• **Work request**:
Output only the stretch of the listing that starts at the line containing "Click the 'Management' signature text" and ends at the line containing "This screenshot has width=2576, height=598.", reproduced exactly with both ends.

• **Data for analysis**:
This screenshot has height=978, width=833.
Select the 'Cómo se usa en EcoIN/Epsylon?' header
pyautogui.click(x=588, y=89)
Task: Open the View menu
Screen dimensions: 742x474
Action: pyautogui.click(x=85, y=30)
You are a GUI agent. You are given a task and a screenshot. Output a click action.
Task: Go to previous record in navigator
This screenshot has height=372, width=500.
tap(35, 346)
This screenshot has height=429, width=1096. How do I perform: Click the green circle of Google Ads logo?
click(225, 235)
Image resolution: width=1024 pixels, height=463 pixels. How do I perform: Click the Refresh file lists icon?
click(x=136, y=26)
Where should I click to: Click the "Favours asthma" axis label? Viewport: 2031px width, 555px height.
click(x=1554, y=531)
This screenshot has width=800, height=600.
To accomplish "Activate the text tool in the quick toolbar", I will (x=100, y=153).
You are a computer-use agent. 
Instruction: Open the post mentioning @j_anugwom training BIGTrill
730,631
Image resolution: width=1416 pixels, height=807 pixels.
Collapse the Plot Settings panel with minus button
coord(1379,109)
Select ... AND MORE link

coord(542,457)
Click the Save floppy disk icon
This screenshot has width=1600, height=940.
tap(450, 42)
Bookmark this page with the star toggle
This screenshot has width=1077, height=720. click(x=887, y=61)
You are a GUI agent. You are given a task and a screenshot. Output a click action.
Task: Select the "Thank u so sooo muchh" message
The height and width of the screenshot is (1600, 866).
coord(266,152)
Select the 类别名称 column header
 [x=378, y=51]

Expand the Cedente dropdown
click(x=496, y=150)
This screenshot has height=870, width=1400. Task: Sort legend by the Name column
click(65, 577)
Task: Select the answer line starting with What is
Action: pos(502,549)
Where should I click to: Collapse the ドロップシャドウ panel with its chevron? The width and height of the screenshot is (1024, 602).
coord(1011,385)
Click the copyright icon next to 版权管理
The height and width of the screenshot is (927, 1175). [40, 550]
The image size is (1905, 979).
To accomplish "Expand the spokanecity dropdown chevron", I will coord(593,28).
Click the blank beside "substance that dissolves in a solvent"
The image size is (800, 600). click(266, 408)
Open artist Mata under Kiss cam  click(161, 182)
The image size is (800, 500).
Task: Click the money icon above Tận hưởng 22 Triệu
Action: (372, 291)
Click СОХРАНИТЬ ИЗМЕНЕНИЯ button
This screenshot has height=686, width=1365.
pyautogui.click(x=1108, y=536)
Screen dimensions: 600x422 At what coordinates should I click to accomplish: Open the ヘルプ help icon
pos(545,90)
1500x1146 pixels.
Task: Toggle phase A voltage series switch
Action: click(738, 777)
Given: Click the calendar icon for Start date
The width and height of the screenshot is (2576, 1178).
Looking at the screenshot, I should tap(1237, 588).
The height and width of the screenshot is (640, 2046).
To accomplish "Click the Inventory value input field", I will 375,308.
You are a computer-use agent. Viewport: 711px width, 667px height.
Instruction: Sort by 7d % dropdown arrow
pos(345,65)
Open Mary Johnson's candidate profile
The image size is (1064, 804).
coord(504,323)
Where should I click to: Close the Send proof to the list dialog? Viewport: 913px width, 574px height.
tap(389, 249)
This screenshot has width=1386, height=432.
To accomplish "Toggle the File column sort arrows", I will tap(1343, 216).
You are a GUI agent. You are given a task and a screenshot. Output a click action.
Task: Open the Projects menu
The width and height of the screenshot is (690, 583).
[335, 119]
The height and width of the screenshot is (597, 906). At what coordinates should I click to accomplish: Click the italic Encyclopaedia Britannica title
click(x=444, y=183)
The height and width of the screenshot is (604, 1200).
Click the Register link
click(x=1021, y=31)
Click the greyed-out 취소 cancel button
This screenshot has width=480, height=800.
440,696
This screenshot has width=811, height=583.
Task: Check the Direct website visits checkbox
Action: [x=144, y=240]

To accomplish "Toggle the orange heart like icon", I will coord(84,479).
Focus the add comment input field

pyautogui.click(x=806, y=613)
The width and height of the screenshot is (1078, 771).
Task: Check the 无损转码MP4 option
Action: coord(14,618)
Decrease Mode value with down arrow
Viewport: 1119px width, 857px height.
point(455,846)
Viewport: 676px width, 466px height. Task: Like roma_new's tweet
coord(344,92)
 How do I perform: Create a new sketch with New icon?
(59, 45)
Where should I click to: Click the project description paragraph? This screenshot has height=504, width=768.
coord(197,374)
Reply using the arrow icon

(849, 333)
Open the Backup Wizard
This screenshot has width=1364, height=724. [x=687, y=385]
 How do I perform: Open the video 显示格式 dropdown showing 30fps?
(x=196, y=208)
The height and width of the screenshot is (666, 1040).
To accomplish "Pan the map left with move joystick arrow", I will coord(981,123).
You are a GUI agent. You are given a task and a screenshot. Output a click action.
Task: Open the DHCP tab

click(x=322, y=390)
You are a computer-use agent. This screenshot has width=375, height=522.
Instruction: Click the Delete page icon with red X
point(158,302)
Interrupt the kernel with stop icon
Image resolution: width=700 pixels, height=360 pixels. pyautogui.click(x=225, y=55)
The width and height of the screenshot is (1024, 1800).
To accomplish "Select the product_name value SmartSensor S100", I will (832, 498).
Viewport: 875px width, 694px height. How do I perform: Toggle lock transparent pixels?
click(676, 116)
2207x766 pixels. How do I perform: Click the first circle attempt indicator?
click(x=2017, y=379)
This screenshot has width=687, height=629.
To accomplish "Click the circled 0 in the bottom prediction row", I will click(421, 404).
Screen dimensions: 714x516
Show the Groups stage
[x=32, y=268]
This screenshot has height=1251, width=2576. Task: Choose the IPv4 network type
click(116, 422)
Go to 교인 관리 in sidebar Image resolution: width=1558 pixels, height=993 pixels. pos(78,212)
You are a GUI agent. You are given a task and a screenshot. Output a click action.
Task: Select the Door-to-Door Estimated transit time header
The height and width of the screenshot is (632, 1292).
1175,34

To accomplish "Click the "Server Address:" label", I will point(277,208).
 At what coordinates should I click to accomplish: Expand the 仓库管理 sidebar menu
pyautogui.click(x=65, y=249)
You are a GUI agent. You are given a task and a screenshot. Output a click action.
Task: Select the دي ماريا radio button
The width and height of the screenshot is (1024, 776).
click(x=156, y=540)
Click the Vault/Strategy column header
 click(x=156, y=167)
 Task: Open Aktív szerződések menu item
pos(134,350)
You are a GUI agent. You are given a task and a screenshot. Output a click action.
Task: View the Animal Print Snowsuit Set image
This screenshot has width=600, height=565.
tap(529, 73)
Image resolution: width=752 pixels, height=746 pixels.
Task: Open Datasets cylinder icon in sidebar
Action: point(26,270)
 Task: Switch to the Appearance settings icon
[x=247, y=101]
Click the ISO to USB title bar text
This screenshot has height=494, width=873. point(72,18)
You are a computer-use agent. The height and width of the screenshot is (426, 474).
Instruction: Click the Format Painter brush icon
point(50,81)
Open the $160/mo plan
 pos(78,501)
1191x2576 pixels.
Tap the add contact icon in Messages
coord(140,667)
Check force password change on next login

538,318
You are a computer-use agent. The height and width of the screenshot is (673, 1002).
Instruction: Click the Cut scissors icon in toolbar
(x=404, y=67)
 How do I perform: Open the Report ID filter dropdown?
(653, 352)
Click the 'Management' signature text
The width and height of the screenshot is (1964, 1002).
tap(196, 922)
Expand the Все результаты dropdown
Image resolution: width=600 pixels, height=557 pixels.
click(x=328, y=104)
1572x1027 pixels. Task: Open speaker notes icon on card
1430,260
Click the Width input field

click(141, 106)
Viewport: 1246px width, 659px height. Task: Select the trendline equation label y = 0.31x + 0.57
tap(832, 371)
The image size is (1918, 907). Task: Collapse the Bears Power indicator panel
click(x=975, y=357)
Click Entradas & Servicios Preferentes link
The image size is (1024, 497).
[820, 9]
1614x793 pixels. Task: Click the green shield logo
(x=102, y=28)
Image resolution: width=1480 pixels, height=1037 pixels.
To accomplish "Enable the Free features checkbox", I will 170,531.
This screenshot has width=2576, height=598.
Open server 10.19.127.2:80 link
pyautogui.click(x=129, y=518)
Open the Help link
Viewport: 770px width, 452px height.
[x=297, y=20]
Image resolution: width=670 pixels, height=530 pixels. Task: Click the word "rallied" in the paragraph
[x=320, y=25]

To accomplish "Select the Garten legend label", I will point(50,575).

• **Response to this exercise**:
Click the 'Management' signature text
The width and height of the screenshot is (1964, 1002).
tap(196, 922)
Expand the Все результаты dropdown
Image resolution: width=600 pixels, height=557 pixels.
click(x=328, y=104)
1572x1027 pixels. Task: Open speaker notes icon on card
1430,260
Click the Width input field

click(141, 106)
Viewport: 1246px width, 659px height. Task: Select the trendline equation label y = 0.31x + 0.57
tap(832, 371)
The image size is (1918, 907). Task: Collapse the Bears Power indicator panel
click(x=975, y=357)
Click Entradas & Servicios Preferentes link
The image size is (1024, 497).
[820, 9]
1614x793 pixels. Task: Click the green shield logo
(x=102, y=28)
Image resolution: width=1480 pixels, height=1037 pixels.
To accomplish "Enable the Free features checkbox", I will 170,531.
This screenshot has width=2576, height=598.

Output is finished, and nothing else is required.